TO DO -> For these records, count the lines containing the word "agent" and respond with the number alone.

DATA PROVIDED ->
▬▬▬▬▬▬▬▬▬▬
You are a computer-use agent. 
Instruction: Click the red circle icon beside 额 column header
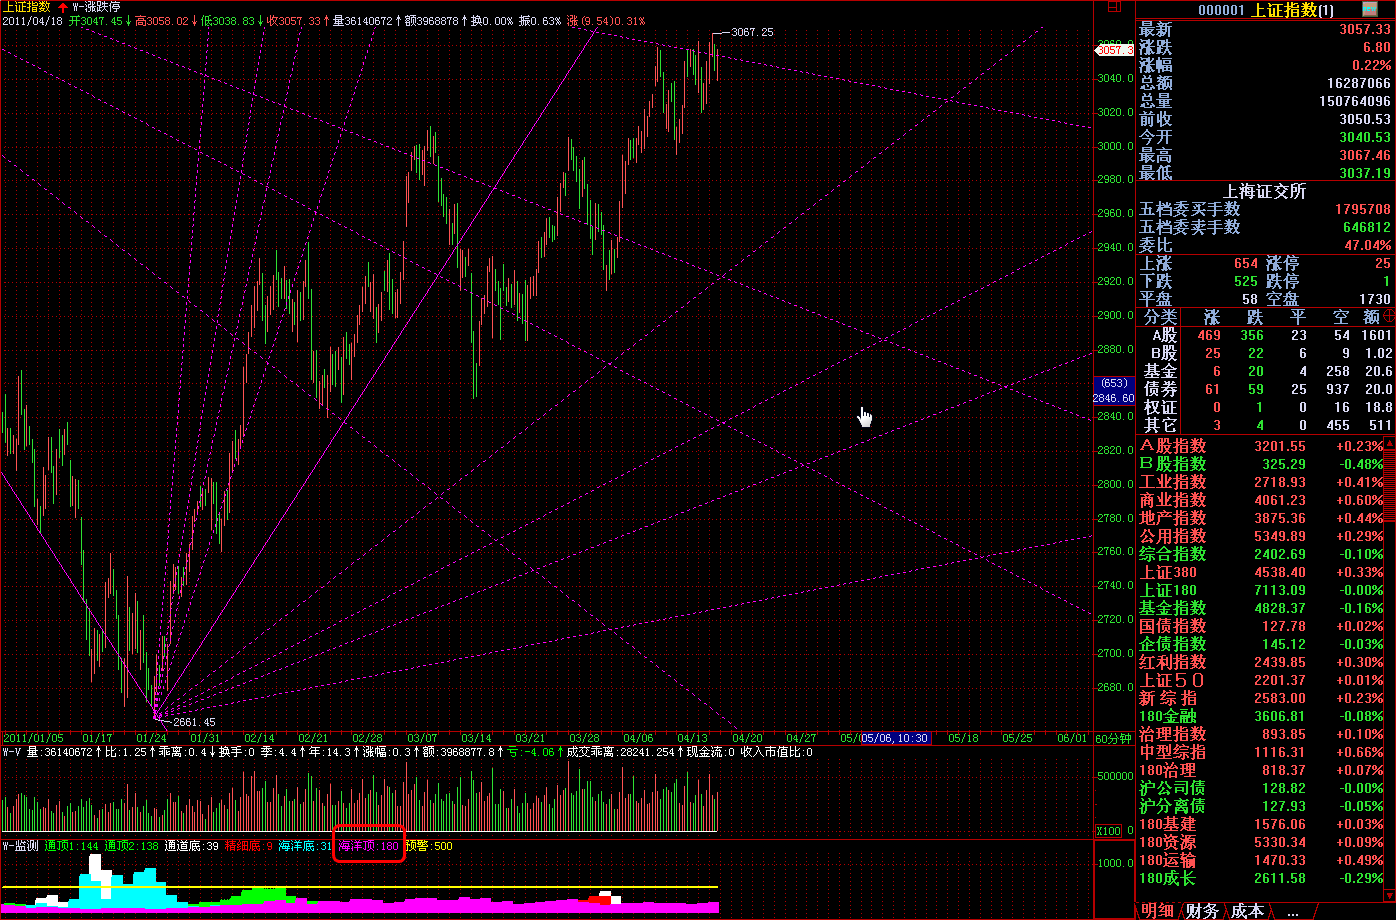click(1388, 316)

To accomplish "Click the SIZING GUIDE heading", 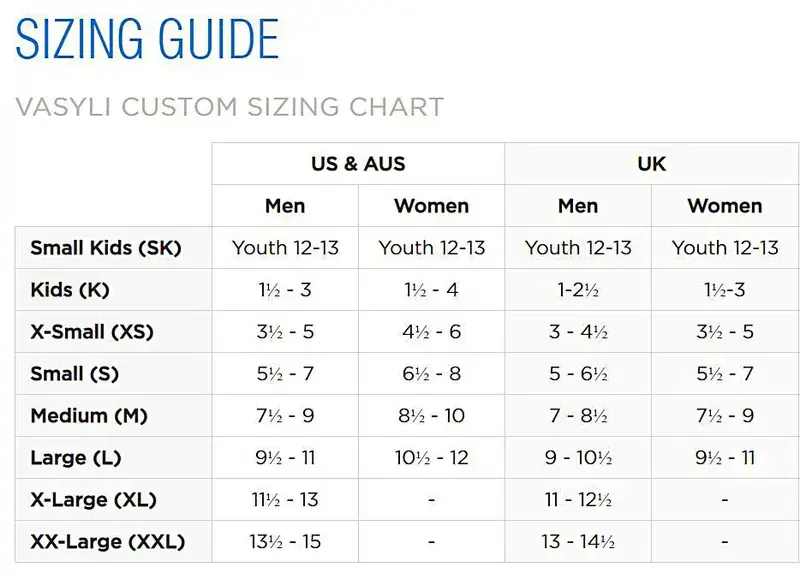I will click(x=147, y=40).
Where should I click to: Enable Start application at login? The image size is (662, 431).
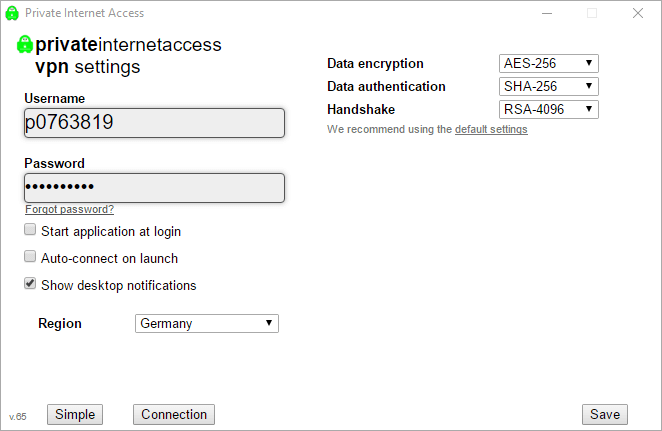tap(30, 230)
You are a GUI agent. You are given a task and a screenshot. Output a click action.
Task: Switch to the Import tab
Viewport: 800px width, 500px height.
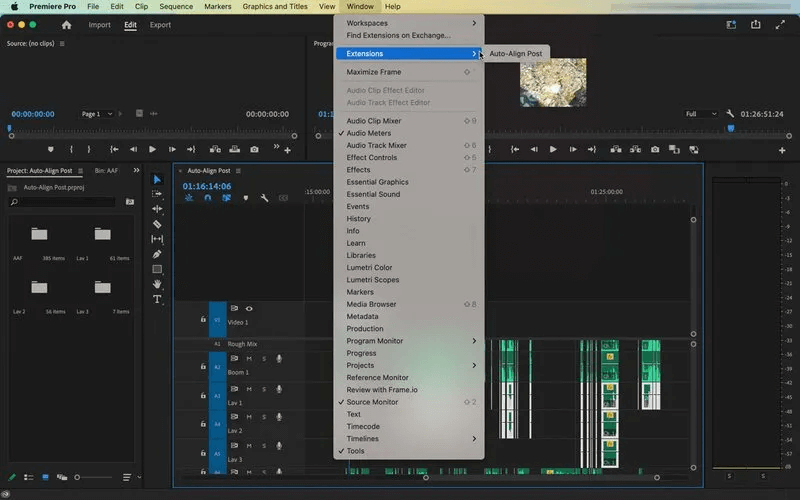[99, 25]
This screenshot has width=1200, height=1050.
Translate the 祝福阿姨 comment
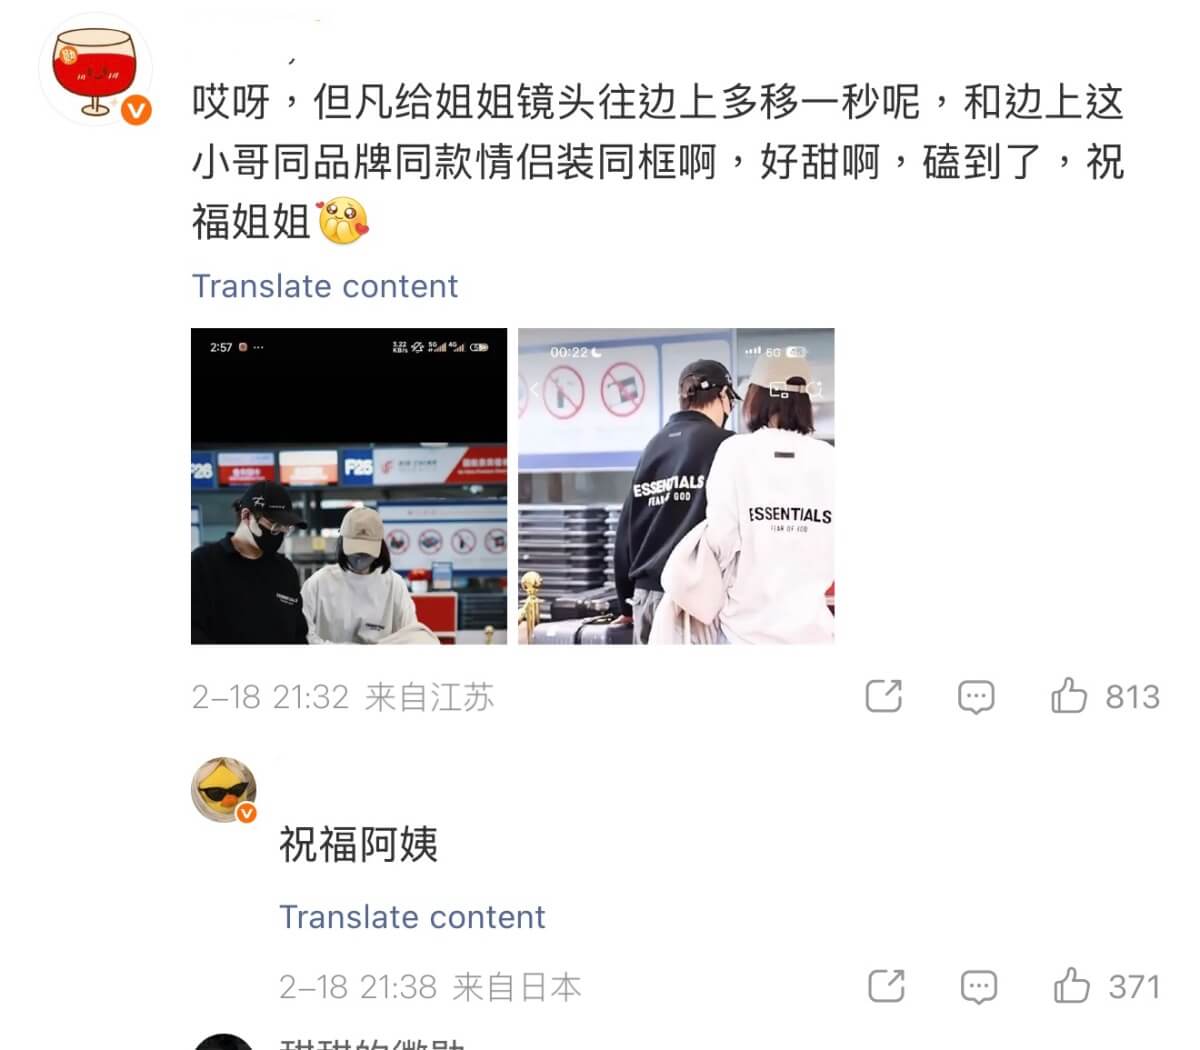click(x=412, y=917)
▬▬▬▬▬▬▬▬▬▬
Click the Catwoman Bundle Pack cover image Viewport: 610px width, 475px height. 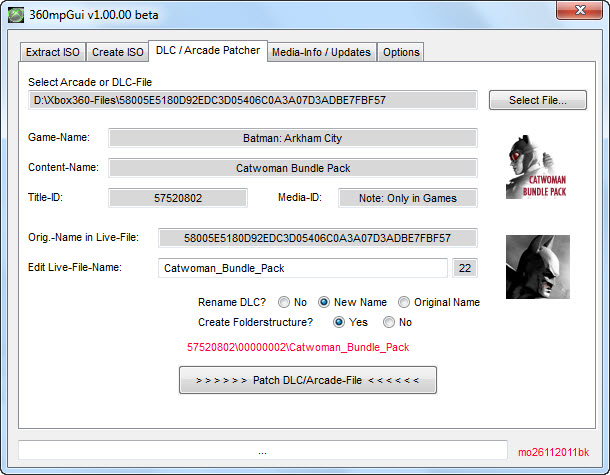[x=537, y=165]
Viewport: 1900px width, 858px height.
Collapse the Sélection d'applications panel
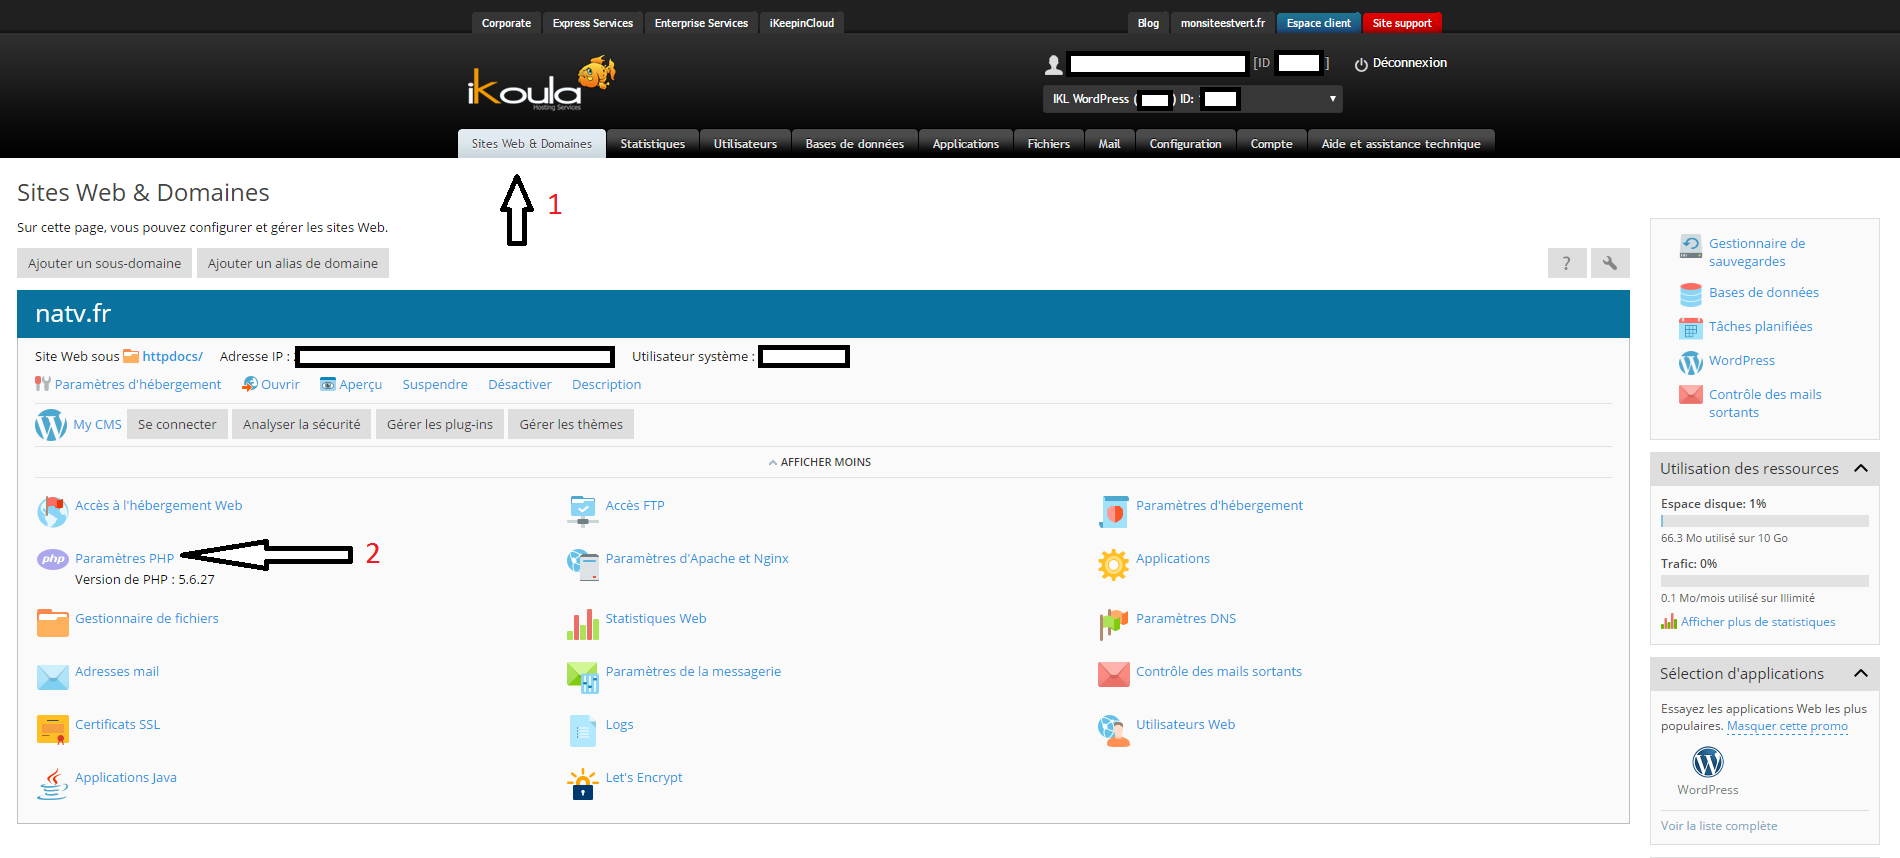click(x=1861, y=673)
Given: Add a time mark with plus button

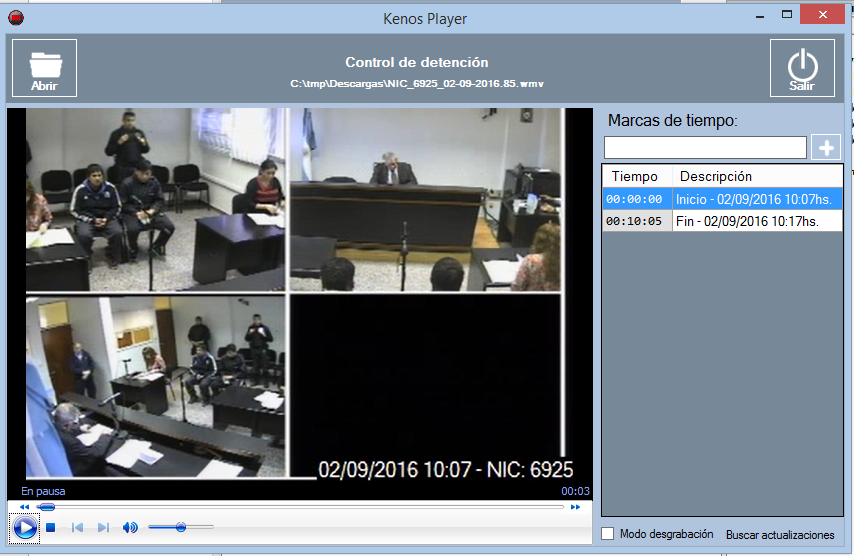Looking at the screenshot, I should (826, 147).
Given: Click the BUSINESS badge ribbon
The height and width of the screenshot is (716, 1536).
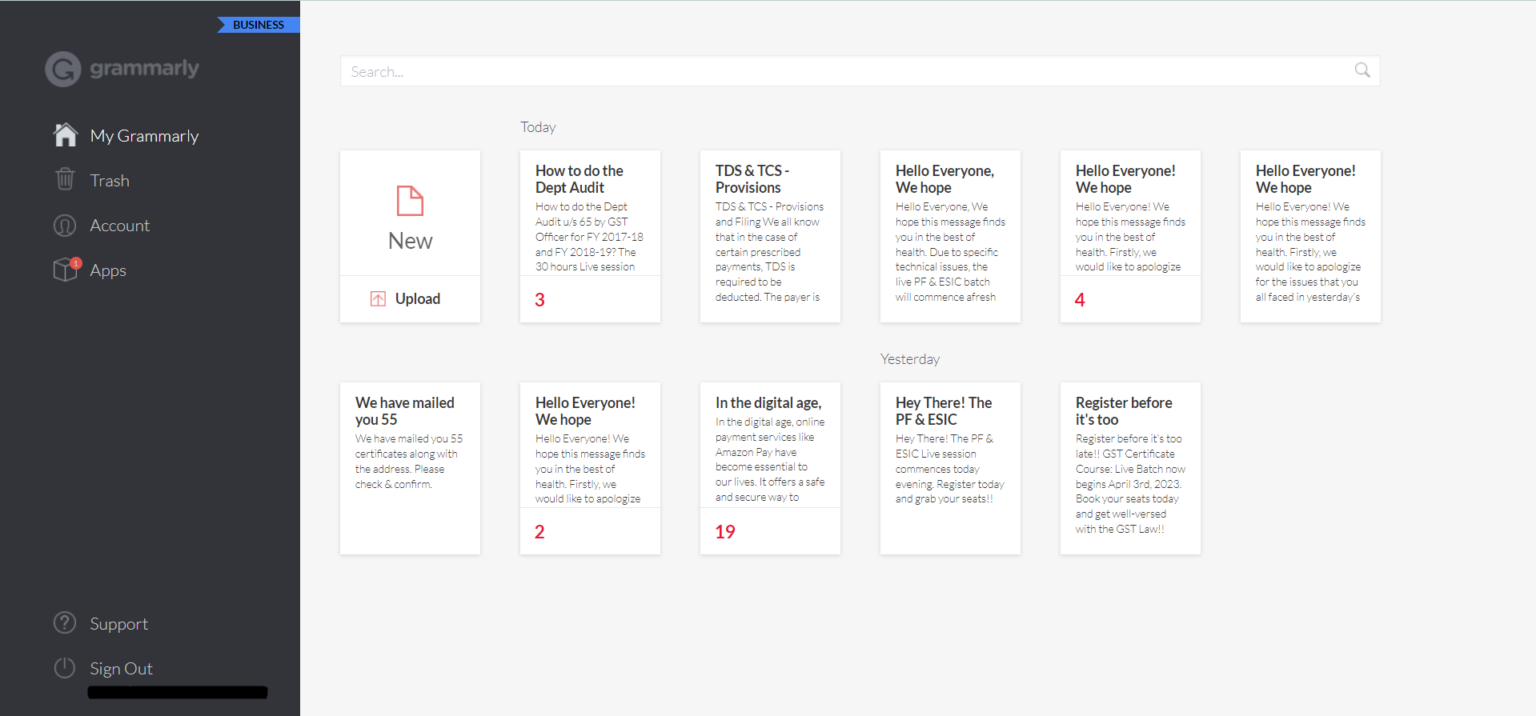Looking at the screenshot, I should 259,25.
▬▬▬▬▬▬▬▬▬▬
SOLUTION -> 2